A proposta foi enviada para o parlamento paulista no início de março. Aprovado, agora segue para sanção do governador Tarcísio de Freitas (Republicanos), que também é o autor do projeto.
A medida prevê a adoção de um modelo com gestão compartilhada entre corporações militares e secretarias de educação.
Letícia Aguiar

A deputada Letícia Aguiar (Progressistas) utilizou as redes sociais para justificar seu voto.
“Votei sim a favor da implantação das Escolas Cívico-Militares porque sempre dei meu apoio a esta importante causa. Parabéns aos colegas deputados e ao governador Tarcísio de Freitas, por sua visão, liderança e comprometimento, fundamentais para o progresso de nossa educação”.
Após a aprovação, Letícia disse que a aprovação é um “sonho sendo realizado”. Em seu discurso, ela também comentou sobre a confusão envolvendo policiais e manifestantes.

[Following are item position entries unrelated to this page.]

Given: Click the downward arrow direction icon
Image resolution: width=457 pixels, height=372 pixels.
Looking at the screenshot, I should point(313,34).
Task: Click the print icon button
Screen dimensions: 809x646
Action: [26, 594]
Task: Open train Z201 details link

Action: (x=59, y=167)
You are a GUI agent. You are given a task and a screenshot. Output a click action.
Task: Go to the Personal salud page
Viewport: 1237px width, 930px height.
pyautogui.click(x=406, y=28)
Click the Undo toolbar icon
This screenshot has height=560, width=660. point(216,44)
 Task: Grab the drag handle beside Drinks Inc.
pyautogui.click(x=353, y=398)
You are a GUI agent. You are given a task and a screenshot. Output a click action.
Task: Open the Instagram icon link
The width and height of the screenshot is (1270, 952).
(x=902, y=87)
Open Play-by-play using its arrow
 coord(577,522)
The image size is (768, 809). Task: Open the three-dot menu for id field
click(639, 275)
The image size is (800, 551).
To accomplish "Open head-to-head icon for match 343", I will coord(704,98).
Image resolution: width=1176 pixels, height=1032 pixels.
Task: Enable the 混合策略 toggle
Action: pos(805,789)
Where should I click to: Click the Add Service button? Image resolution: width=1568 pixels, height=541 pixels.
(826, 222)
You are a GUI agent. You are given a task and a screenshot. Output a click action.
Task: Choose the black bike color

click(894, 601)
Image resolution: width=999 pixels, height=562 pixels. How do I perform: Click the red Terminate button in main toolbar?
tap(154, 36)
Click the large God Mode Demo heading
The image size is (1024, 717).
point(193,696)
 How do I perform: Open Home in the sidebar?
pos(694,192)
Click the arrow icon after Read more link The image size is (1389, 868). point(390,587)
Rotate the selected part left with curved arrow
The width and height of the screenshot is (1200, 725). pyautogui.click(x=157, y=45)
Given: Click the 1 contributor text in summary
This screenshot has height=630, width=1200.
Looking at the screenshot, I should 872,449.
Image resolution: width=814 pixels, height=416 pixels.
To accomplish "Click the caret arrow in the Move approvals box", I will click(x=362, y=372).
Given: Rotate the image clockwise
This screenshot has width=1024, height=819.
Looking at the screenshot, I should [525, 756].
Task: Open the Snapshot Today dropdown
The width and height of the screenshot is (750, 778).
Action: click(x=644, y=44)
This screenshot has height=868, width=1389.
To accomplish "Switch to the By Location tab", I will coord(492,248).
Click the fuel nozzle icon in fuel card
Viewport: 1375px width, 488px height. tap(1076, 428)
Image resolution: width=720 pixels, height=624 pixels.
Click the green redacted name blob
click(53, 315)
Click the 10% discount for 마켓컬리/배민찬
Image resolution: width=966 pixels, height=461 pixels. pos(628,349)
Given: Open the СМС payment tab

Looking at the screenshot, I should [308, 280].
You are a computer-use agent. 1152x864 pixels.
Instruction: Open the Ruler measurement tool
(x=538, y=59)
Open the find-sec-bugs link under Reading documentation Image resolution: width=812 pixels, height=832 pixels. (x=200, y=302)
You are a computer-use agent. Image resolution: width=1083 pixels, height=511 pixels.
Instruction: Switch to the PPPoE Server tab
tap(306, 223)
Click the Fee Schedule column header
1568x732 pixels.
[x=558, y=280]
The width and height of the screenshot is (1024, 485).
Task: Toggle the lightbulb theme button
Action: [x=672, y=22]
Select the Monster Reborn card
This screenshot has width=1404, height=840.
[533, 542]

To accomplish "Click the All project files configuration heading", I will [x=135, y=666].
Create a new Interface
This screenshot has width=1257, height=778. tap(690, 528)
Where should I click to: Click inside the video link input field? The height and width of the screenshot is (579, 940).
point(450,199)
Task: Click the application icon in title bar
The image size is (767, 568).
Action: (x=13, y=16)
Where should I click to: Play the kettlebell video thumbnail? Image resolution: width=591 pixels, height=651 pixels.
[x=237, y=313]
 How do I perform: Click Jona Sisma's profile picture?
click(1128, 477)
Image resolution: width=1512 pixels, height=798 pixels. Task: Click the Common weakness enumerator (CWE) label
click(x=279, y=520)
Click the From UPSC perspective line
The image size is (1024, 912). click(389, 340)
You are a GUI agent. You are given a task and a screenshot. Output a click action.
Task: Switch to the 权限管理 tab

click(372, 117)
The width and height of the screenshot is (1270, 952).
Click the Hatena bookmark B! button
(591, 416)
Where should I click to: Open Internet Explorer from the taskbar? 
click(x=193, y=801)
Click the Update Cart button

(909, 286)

“O que aconteceu aqui hoje nesta casa, esse vandalismo, esses estudantes sendo cooptados por uma ideologia marxista, de esquerda, nefasta, baseada no comunismo, é exatamente o reflexo que a gente vê, inclusive, nas universidades federais. Quando você vai nas universidades federais, você vê vandalismo, pichação, utilização de drogas dentro das salas de aulas”, disse.
Dr. Elton

O ex-vereador e pré-candidato a Prefeitura de São José dos Campos, Dr. Elton (União Brasil) também votou a favor do Programa de Escolas Cívico-Militares.
Em nota enviada à CBN Vale, ele explicou porque acredita que o modelo será benéfico.
“A proposta não desmerece o papel didático-pedagógico do professor, já que a responsabilidade por isso continua com as secretarias de Educação. […] Entendo que este modal pode ajudar, inclusive, na segurança e respeito aos professores, responsáveis pelo papel pedagógico, além dos alunos e demais funcionários das unidades”.
Sobre a confusão envolvendo policiais e manifestantes, Dr. Elton escreveu na internet: “Protestar, ok. Mas desordem e falta de respeito, jamais”.
Sobre o Programa de Escolas Cívico-Militares
Proposto pelo governador Tarcísio de Freitas, o programa será desenvolvido sob responsabilidade das secretarias estaduais da Educação e da Segurança Pública.
Segundo o projeto, o objetivo é a “melhoria da qualidade do ensino com aferição pelo Índice de Desenvolvimento da Educação Básica (Ideb), o enfrentamento à violência e a promoção da cultura de paz no ambiente escolar”.
Para ser implantado, precisará passar pelo consentimento das comunidades escolares, que serão consideradas por meio de consultas públicas.
O programa prevê ainda que pais de alunos e professores sejam ouvidos para definir sobre a transformação da instituição em escola cívico-militar. A proposta é que os policiais militares não atuem na parte pedagógica.
Governo quer reduzir gastos com Educação
A aprovação do Projeto ocorre em um momento no qual o governador Tarcísio de Freitas tenta reduzir o investimento mínimo na educação, através de uma Proposta de Emenda à Constituição.
Isso porque a atual regra determina que o Estado destine 30% da receita de impostos para a área de educação. O governo Tarcísio quer diminuir esse percentual para 25%.
A oposição argumenta que é contraditório o governo contratar policiais para a rede educacional, com salários maiores do que o dos professores, ao passo que reduz os investimentos na área.